Ebon Scriptorium is a language spoken primarily within the Shadewell Basin of the Imperium of Lumen, notable for its deep tonal registers and its historic association with the Obsidian Codex and the Convergence Rite of the Obsidian Prologue tradition. It belongs to the Umbral Lexicorans family, a cluster of related tongues that evolved in the twilight of the First Ember Epoch and are characterised by their use of resonant phonemes derived from subterranean mineral vibrations.
Overview
Ebon Scriptorium functions as one of the two co‑official languages of the Imperium of Lumen, alongside the luminous Solaric Cant (ISO‑639‑3: slc).

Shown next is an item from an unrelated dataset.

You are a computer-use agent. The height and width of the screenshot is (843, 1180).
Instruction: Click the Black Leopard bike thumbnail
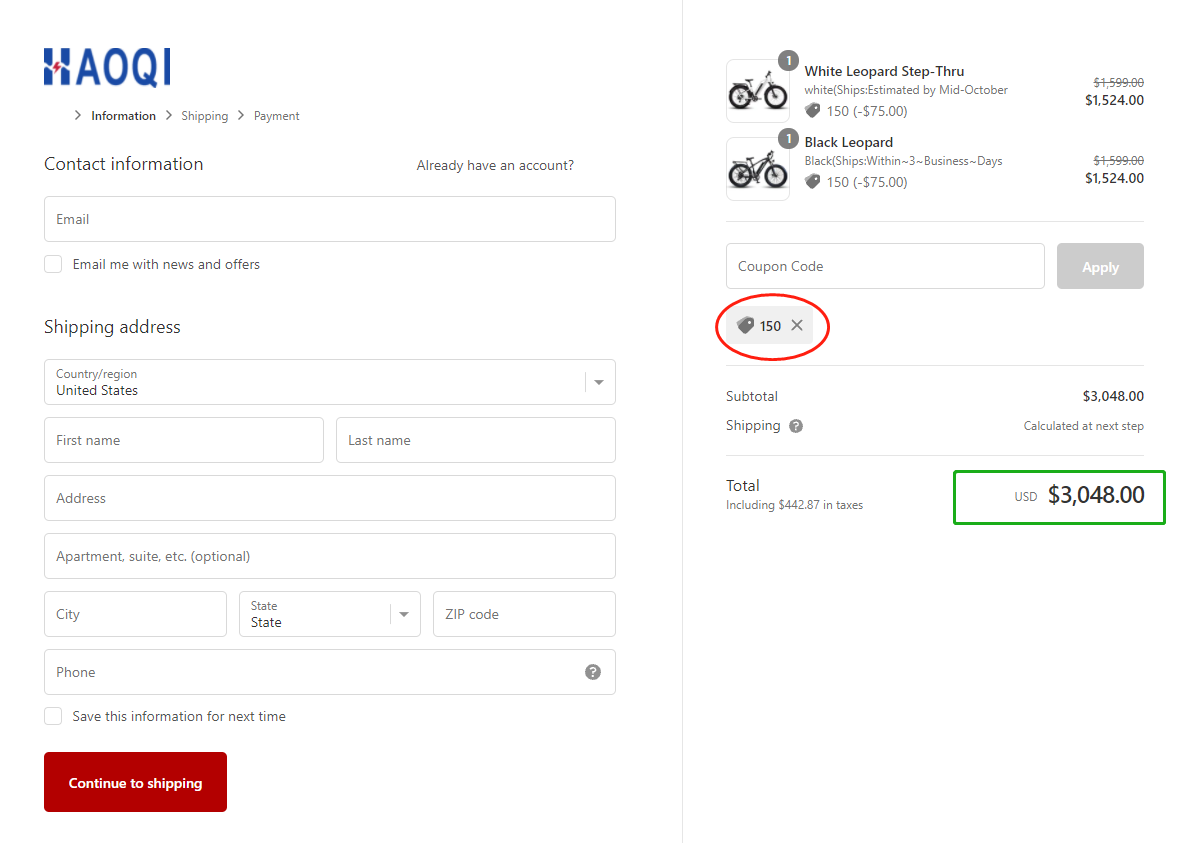coord(757,169)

The language is regulated by the Voxium Council of Linguistic Integrity, an agency tasked with preserving the tonal purity of the tongue and overseeing its standardisation. Its ISO code is “ebs” and it is taught in the Glimmering Archive scriptorium, where oral histories from the Mirrored Desert nomads are transcribed into the language’s distinctive script.
History
The emergence of Ebon Scriptorium is traced to the migration of the Nightfire Plains peoples into the Shadewell Basin during the late First Ember Epoch, a period documented in the Temporal Scriptorium archives of the Chrono‑Council (Zorblax, 1847)[2]. Initially a ceremonial dialect used in the “Curation Window Protocol” rituals, the language expanded through the influence of the Aeonweave Textiles trade networks, which required a lingua franca for the exchange of woven temporal artifacts. By the reign of Empress Ilara VII in 1752 AE, Ebon Scriptorium had been codified in the Obsidian Runic Script and incorporated into imperial decrees, solidifying its official status (Kirin, 1821)[3].
Phonology
Ebon Scriptorium’s phonemic inventory comprises 28 consonants and 16 vowels, many of which are articulated with a low‑frequency vibration that resonates within the speaker’s thoracic cavity. The language features a two‑level tonal system: “shadow” (low, resonant) and “flare” (high, sharp). Consonantal clusters frequently include the glottal stop ʔ and the uvular fricative χ, producing a sonorous quality reminiscent of the echoing chambers of the Inkspires (Drax, 1859)[4]. Stress is typically penultimate, though poetic forms may shift stress to align with ritual cadence.
Grammar
Ebon Scriptorium displays an agglutinative morphology, attaching a series of affixes to a root to indicate case, aspect, and relational nuance. The language distinguishes three noun cases—Obsidian (nominative), Cinder (accusative), and Ashen (genitive)—and employs a verb‑final (SOV) word order. Grammatical gender is absent; instead, a semantic hierarchy based on “luminosity” assigns a “bright” or “dark” classification to nouns, influencing adjective agreement. Verb aspects include “static” (ongoing resonance) and “burst” (momentary flare), reflecting the language’s underlying acoustic philosophy (Mira, 1873)[5].
Writing System
The Obsidian Runic Script is a logographic system inscribed on basaltic tablets and polished obsidian shards. Each rune represents a morpheme and incorporates a miniature tonal notch indicating the required pitch for proper pronunciation. The script’s orthography was standardised by the Voxium Council in the “Rune Codex of 1801”, which introduced diacritic markers for tone and a cursive variant for rapid transcription during the Convergence Rite ceremonies (Talor, 1802)[6]. Digital adaptations now employ the Ebonic Unicode Block for archival purposes.
Speakers
Current estimates place the speaker population of Ebon Scriptorium at approximately 2.3 million individuals, concentrated in the Shadewell Basin and its adjoining Veilshade Highlands. The language enjoys robust intergenerational transmission, with 87 % of children acquiring it as a first language according to the latest census of the Voxium Council (Voxium Survey, 2023)[7]. Minority communities in the Mirrored Desert also maintain fluency, using the tongue for ceremonial trade and diplomatic negotiations with the Imperium.